Many auto executives have said the “missing link” for autonomous success has been cities being wired to funnel data to cars for them to be able to meaningfully drive themselves. So Toyota, the world’s largest automaker, is now setting its sights on building an all-autonomous city.
Toyota President Akio Toyoda kicked off the idea by gathering with Shinto priests at the base of Mount Fuji and praying for success. At an area where the company recently shuttered a factory, the automaker’s focus has turned to the idea of a 175-acre community to test future technologies such as autonomous vehicles, according to Bloomberg.
Toyoda said: “It’s a new chapter in our story and in our industry.”
Toyota is calling it the “Woven City” and it’ll be located about a 2 hour drive from Tokyo. The city will hand pick its residents and will test not only autonomous vehicles, but autonomous deliveries and mobile shops. Construction is expected to be completed in 2024.
Hiroki Kuriyama, senior vice president of Nippon Telegraph and Telephone Corp., has said that cities feeding cars information will be the “the next big leap forward” for autonomous. His company is partnering with Toyota to develop the technology needed for the city.
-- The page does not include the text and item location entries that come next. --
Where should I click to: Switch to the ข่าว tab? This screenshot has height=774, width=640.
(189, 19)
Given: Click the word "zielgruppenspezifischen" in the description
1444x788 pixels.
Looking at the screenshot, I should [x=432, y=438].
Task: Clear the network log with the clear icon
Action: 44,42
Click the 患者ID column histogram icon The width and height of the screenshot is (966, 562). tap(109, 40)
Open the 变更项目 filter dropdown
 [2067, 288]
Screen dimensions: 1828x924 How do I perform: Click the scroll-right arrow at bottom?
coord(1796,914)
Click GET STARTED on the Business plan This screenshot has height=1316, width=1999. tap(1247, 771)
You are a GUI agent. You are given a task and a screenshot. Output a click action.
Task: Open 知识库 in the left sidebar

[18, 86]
Kuriyama notes that sensors and cameras built into infrastructure – and possibly even data from mobile phones – will make it easier to gather data that can then be “processed via optical networks” before being fed to cars, allowing them to navigate safely.
Toyota announced this week is was buying Lyft’s autonomous self-driving operations for $550 million. As a result of that deal, Toyota will take on 300 new employees and will ascertain tons of data that Lyft has already collected.
James Kuffner, Toyota’s chief digital officer and head of Woven Planet said the combination “can create a scalable solution that brings mobility beyond what we’re seeing today.” He continued: “Woven City will allow us to try out different city infrastructure. If cars and cities can communicate with each other in a smart way, I think we can build safer systems.”
The city will also feature smart homes that take on their own trash and restock their own refrigerators. The city’s ecosystem will be powered by hydrogen.
Nakanishi Research Institute head Takaki Nakanishi said: “Mobility, living and cities are going to become connected, and control of that standardized software, that’s what everyone wants.”
Kuriyama is confident the technology being used in the Woven City will be available within 5 to 10 years. “But what’s important is whether residents living in other cities will welcome those technologies,” he said.
Alexander Soley, an independent consultant focusing on autonomous vehicles, said: “When it comes to new technologies, you can’t just release them and expect them to get picked up, they need to sit with people for a good period of time.”
“Elderly families are a group targeted to live in the city. How will they feel about stepping foot in a car without a driver? That’s what Toyota’s trying to figure out,” he continued.
The town is going to house about 360 visiting scientists, Toyota employees, families and retirees. That number will eventually push into the thousands. The estimate costs is “upwards of a billion dollars” to build the city.